350 or three hundered and fifty or CCCL. 350 BC was the year when Aristotle argued that the earth was spherical. A significant moment in human history no doubt, but not the reason why 350 is the most important number in the world. That title goes to the proportion of CO2 in the atmosphere that scientists are increasingly stating as the safe upper limit; 350 ppm (parts per million). Consider this; prior to the Industrial Revolution the proportion of CO2 in the earth’s atmosphere was believed to be 275 ppm. It was 275 ppm when old Aristotle was arguing the world was not flat in 350 B.C and during all of human history. And 275 ppm is a good number as we need some CO2 in the atmosphere to keep the earth warm enough for survival.

But things began to change in the past 200 years that mark our love affair with fossil fuels. No disrespect to fossil fuels. Madame Coal, Oil and Gas were ideal mistresses. They were easy to find, extract, transport, use and unlike their human counterparts brought no guilt. All this has changed in recent decades. Now fossil fuels are harder to find and extract as larger reserves are found in inaccessible places like under the sea and in politically unstable countries.They are now saddled with a guilt trip as well. In the 1980s we knew enough about the molecular structure of CO2 and its ability to trap heat. Scientists were beginning to realise that all the millions of tonnes CO2 being released into the atmosphere every year was bound to  have consequences. By 1995, the correlation between CO2 and temperature rise was established beyond a doubt. 15 years of climate change skepticism, vested interest lobbying and quest for double digit growth later, we are now at 387 ppm of CO2. And already we are experiencing the effects of climate change.

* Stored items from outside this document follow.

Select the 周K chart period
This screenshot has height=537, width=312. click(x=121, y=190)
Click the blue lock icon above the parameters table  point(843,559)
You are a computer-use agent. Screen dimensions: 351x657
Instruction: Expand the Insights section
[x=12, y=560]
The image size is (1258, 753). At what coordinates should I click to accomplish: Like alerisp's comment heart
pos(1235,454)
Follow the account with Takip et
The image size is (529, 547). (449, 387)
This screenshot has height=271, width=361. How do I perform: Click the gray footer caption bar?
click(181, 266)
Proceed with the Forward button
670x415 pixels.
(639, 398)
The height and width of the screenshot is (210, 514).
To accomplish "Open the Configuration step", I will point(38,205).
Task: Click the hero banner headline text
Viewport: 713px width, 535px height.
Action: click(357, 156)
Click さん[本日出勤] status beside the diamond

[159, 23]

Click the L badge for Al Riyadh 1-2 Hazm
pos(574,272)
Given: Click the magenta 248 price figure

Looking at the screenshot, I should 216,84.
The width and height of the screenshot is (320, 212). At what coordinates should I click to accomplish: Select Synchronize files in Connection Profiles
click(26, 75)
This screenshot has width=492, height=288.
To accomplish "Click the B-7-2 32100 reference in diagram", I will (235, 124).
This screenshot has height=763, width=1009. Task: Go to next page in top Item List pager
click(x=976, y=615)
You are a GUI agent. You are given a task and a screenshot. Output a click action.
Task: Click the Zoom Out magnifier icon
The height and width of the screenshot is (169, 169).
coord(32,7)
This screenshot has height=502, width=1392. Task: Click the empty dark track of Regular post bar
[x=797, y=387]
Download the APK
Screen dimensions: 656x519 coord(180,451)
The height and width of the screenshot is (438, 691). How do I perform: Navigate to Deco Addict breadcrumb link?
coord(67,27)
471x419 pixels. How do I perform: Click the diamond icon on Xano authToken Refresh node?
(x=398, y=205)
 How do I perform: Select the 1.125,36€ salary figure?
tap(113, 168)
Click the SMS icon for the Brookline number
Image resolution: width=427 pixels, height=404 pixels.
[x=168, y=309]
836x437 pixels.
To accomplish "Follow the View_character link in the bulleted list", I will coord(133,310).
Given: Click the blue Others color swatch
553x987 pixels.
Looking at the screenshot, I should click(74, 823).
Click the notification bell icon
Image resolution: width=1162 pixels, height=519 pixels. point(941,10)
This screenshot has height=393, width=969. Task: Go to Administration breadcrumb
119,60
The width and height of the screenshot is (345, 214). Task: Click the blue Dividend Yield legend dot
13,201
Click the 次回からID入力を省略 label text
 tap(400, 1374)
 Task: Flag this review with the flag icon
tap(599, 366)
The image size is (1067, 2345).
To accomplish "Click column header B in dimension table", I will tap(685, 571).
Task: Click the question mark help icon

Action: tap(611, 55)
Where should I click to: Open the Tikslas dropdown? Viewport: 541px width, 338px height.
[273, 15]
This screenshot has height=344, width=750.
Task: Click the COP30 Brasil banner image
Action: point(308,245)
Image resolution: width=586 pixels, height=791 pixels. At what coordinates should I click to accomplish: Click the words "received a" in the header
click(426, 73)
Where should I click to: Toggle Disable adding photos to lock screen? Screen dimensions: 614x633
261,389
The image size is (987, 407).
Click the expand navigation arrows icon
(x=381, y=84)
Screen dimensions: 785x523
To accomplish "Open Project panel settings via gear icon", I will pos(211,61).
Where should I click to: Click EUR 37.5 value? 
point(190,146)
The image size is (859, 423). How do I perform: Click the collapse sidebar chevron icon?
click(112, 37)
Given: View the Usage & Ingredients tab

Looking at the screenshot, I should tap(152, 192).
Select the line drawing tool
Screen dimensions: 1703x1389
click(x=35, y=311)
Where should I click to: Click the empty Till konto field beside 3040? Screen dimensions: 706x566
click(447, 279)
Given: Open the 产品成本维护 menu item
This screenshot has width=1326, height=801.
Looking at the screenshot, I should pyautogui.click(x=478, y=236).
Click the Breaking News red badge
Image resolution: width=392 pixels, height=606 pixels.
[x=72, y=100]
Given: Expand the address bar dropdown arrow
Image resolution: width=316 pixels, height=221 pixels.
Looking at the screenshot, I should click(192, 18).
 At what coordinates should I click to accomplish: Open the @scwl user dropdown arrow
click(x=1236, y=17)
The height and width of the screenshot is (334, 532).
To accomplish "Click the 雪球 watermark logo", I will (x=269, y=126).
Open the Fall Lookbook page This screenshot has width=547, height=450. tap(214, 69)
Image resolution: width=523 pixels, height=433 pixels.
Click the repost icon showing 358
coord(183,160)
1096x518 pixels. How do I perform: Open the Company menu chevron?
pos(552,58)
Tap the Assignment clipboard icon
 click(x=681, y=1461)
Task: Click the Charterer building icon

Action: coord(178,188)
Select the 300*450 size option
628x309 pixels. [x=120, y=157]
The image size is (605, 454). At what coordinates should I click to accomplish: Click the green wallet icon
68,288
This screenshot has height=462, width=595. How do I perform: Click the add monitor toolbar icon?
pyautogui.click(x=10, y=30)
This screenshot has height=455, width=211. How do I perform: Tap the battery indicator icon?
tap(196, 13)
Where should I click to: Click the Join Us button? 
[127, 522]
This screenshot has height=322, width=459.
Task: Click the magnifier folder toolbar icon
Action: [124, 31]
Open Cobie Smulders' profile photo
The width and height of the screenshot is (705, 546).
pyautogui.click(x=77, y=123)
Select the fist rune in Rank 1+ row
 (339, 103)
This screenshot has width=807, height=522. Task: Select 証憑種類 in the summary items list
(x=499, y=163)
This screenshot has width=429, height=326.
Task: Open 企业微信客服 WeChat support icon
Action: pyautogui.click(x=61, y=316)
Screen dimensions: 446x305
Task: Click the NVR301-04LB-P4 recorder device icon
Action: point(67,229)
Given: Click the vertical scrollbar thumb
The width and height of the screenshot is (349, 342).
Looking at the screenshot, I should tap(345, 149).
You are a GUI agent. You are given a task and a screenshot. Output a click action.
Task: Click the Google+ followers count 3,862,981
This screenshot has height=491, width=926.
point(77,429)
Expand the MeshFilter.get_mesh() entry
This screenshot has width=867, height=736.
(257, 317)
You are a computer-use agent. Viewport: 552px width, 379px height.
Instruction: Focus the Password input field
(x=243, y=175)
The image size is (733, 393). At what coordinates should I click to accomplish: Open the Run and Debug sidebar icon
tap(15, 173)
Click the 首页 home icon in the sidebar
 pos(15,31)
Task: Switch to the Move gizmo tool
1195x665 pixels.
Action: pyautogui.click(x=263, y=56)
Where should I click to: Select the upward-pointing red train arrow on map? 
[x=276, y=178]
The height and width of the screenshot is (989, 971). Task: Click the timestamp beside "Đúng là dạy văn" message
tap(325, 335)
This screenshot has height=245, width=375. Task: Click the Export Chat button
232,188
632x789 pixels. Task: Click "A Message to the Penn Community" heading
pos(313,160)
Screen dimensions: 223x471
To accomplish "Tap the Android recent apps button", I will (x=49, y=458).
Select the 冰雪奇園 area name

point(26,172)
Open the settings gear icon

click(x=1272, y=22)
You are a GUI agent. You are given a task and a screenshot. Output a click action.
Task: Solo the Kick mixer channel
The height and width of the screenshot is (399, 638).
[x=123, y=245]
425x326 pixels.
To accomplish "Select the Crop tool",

The decade of 1998-2007 was the warmest on record. Drought, floods, retreat of glaciers, melting of polar ice caps, coastal erosion and spread of diseases & pests are affecting us NOW at 387 ppm of CO2. It is obvious that we should be aiming for something below 350 ppm to have any chance of adapting to a changing climate. The Draft Negotiation Text for a post-2012 climate agreement does list 350 ppm as a commitment. Accordingly this translated to developed countries reducing CO2 emissions by more than 85% of 1990 levels by 2050. However, 350 ppm is only 1 of 4 options listed in the Draft for countries to negotiate on in December at Copenhagen.  The 450 ppm option is not good enough (particularly for small island countries) as we are already struggling to cope at 387 ppm. The  2 degrees celsius limit option presumes we can control the earth’s temperature like an oven (what we have control of is the amount of CO2 we emit).  The global 2 tonnes CO2 per capita could mean that the poor everywhere could be subsidising the big emitters. Thus, the only effective and equitable target is 350 ppm. Get real, get 350.